Please do, martle: if you know Roy Harris's Third Symphony you might discern a certain influence, but this is one of those rare cases where the work that follows is greater by far than the one which inspired it. I mentioned it in passing on the Fugue thread: the first part comprises a Passacaglia and Fugue, the second a Chorale and Toccata, all derived from one theme. It's big-boned, athletic music, very much of its time (1941), with some wonderfully energetic counterpoint and a firm sense of structure, and drmatic pace; stunningly orchestrated, too.

Years ago when I was on tour with Chess, we played Cambridge for a couple of weeks, and I found a copy of the score in one of the shops. I grabbed it avidly, and a man who was standing nearby sensing my excitement, commented what a wondeful piece it was and asked if by any chance I was intending to conduct it: where he should have got that idea from I don't know. It was only after he'd left that I learned he was Robin Holloway.

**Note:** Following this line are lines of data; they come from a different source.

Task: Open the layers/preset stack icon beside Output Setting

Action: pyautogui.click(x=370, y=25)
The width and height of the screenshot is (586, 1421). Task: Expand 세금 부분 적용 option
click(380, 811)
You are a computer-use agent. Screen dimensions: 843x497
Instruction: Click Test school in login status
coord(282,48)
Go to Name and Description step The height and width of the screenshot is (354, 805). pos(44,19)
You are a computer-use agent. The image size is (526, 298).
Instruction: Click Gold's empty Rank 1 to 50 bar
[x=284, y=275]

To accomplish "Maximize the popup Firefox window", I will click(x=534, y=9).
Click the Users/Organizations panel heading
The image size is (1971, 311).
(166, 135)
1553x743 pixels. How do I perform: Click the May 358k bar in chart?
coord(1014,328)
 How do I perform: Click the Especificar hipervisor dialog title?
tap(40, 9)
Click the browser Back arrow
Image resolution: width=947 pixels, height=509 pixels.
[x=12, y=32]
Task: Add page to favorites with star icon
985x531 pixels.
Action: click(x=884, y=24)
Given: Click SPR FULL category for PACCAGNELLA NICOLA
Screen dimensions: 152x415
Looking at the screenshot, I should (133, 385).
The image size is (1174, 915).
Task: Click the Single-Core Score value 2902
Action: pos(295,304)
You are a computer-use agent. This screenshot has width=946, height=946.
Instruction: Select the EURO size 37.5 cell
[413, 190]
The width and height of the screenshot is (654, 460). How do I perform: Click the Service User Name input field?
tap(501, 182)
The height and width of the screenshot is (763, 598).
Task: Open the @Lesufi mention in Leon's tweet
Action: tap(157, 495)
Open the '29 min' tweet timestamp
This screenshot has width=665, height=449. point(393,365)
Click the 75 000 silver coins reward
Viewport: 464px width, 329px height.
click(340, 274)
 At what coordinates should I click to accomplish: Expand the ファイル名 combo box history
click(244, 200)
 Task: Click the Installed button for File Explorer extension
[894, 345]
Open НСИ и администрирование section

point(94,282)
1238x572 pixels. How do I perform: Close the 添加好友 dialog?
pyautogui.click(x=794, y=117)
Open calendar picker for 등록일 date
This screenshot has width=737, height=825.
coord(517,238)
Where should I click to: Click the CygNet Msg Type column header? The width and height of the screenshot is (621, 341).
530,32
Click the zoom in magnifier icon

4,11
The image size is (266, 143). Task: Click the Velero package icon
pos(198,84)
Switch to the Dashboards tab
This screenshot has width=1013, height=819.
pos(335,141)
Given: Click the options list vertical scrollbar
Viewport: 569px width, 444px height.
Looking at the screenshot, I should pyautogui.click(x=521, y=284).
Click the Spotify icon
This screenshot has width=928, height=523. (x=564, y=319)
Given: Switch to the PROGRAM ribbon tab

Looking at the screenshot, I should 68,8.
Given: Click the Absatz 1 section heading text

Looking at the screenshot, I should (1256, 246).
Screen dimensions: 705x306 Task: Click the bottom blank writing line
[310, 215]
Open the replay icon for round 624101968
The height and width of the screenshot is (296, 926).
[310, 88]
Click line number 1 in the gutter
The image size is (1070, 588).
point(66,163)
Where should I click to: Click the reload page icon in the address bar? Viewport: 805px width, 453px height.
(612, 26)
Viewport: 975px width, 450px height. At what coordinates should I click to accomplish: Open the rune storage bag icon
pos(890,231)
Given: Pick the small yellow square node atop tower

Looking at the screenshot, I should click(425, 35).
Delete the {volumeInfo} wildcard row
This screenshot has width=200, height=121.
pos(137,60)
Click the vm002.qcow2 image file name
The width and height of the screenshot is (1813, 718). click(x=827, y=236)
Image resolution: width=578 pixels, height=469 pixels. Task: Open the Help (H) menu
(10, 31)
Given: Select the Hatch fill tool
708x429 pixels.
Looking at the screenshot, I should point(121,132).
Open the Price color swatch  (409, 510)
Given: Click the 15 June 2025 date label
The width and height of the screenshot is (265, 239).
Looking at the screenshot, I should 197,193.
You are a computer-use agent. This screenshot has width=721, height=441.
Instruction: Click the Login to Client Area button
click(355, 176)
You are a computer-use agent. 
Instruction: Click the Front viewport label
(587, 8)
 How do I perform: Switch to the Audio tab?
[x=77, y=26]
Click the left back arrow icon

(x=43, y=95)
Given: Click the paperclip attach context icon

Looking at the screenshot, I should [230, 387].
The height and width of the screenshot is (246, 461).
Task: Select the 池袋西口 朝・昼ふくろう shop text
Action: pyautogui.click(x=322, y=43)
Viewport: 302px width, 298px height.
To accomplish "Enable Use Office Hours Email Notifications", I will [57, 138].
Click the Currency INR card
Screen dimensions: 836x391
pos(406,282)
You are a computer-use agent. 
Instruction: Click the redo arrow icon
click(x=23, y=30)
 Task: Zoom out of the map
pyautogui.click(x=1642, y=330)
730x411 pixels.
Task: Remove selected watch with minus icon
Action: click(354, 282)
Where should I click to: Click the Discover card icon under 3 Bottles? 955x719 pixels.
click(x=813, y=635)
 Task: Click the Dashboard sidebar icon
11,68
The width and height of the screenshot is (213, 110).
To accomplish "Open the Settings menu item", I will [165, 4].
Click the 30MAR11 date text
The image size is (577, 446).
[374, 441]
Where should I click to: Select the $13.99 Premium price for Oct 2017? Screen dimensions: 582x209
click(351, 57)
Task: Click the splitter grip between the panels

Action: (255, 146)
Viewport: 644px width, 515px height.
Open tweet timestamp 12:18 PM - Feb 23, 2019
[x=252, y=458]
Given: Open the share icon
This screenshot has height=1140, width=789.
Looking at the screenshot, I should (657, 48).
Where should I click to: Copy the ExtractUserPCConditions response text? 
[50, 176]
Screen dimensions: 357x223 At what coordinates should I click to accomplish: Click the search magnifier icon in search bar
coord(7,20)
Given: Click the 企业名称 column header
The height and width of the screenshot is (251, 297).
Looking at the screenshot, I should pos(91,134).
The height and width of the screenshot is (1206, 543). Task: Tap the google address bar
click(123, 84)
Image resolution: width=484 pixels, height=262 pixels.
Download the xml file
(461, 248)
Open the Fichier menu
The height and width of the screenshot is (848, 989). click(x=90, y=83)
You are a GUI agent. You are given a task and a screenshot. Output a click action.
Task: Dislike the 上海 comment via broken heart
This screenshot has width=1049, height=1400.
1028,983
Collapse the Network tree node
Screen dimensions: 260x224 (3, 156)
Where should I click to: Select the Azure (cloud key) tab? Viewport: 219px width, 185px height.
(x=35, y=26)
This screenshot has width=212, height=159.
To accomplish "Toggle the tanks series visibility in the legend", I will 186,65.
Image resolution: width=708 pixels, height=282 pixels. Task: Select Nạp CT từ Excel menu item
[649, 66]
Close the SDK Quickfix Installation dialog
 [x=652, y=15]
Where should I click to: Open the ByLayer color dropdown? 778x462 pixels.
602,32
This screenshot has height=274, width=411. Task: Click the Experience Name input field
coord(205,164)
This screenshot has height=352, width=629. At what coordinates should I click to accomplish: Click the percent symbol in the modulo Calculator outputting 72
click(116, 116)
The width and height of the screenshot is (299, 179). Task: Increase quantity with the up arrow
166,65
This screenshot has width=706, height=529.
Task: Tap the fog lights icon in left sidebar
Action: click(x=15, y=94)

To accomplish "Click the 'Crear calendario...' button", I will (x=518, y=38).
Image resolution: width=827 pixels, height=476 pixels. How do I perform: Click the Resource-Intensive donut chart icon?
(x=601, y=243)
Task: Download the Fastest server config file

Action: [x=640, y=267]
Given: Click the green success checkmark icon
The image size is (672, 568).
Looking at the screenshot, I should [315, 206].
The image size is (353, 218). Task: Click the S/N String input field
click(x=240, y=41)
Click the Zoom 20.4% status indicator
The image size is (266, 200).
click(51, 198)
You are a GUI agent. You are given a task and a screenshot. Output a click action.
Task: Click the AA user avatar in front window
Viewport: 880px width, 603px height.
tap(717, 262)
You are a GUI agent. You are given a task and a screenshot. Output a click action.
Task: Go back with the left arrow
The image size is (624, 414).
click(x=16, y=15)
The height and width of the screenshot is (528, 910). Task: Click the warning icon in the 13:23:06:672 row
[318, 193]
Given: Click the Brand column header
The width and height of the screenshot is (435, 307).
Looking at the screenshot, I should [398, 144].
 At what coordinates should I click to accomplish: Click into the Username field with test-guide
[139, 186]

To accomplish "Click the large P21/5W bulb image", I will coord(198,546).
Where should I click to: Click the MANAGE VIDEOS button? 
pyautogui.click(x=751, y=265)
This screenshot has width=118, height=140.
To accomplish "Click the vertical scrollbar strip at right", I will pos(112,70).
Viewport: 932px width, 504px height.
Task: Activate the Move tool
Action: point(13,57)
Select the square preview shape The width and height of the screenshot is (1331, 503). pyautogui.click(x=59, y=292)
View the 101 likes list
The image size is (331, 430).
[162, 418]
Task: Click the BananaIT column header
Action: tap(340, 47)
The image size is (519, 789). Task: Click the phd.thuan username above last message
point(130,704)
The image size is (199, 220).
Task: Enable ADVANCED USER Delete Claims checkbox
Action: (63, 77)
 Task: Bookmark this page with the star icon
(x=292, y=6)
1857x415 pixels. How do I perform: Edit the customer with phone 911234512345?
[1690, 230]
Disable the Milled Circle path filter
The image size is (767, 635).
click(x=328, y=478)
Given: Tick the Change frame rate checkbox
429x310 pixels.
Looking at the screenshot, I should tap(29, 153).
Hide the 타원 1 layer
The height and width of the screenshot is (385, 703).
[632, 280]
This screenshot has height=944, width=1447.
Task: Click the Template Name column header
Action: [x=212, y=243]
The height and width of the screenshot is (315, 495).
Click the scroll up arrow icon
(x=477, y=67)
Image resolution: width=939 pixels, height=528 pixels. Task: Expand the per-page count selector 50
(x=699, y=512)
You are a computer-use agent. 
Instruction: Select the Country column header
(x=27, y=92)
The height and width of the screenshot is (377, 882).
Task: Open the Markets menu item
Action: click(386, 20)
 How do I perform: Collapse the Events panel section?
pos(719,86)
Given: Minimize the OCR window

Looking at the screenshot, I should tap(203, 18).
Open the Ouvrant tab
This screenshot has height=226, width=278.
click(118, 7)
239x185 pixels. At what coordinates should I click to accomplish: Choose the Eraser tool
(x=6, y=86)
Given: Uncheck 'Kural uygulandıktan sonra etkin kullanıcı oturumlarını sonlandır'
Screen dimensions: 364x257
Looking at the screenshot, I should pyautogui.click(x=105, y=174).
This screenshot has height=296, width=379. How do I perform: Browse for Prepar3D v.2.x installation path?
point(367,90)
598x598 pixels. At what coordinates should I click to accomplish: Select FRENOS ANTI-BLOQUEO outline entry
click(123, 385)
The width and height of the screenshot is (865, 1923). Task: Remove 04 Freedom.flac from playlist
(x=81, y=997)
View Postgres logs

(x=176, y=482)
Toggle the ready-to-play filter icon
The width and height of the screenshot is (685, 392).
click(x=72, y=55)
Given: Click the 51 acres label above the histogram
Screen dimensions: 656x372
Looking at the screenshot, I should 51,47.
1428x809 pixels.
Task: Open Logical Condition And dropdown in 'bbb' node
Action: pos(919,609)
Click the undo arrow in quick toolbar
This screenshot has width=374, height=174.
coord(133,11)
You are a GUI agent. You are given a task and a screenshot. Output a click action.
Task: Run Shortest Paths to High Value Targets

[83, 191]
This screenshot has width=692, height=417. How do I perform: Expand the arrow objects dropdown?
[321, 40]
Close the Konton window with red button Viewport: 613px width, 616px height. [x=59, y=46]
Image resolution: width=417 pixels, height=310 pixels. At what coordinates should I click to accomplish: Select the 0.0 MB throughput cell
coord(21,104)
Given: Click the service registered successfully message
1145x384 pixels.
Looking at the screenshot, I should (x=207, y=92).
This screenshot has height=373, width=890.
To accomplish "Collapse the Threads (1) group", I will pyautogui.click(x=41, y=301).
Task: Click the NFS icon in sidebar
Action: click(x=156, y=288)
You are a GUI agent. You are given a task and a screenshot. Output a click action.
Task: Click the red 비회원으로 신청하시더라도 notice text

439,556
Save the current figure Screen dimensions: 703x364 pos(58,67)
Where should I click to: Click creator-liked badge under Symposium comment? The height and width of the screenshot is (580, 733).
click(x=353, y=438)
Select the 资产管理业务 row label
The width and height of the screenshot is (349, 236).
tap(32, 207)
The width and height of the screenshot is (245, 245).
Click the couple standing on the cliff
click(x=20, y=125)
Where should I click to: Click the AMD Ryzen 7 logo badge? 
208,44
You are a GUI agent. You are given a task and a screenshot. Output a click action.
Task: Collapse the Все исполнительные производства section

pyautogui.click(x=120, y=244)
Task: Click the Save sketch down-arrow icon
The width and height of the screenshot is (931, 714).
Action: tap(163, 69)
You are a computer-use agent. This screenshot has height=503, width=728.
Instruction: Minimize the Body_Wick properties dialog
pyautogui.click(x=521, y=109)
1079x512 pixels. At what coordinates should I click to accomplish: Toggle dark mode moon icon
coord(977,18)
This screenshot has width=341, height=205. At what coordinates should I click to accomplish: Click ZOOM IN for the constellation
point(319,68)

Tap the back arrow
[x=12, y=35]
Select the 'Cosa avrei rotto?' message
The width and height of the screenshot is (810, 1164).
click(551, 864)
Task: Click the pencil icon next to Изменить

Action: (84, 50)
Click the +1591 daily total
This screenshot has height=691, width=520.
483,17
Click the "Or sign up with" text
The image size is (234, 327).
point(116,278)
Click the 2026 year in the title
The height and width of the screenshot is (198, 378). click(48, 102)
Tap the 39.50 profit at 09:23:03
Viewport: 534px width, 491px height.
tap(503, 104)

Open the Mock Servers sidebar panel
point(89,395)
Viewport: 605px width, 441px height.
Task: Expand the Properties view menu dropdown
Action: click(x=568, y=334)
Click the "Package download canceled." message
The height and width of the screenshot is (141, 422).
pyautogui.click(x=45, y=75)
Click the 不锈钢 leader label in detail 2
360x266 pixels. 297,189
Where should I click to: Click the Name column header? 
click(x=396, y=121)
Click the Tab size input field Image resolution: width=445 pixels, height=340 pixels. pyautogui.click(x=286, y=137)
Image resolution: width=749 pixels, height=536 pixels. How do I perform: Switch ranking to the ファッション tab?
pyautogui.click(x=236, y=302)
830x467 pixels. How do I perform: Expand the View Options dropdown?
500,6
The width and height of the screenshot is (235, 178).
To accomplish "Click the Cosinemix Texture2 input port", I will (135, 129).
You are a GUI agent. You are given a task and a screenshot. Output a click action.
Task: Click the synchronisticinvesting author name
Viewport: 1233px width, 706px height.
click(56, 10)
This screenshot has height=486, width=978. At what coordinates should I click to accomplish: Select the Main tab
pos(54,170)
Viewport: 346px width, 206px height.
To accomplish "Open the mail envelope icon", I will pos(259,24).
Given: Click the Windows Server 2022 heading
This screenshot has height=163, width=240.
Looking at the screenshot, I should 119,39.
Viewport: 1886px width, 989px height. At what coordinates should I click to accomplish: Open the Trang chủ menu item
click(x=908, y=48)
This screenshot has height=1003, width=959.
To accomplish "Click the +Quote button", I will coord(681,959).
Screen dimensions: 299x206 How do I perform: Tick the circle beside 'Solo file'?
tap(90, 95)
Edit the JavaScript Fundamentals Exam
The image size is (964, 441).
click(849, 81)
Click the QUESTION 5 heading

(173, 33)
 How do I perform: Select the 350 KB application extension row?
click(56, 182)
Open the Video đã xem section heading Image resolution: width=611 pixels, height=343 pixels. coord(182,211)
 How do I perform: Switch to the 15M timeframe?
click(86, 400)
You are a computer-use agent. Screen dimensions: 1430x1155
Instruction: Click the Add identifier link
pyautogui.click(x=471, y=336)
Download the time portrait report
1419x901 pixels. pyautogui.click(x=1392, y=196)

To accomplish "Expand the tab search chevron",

There's a recent Naxos recording I've not yet heard, and since its conductor has let me down badly recently with a wilfully wayward recording of another favourite work (Panufnik's Sinfonia Sacra) I'd steer clear of it for now, but I've located a cheap source for the earlier Lenny version here.

There's another wonderful work of his called A Song of Orpheus for cello and orchestra (as yet unsilvered) which I love to bits; it's high on the list for transferring from LP once I get things organised...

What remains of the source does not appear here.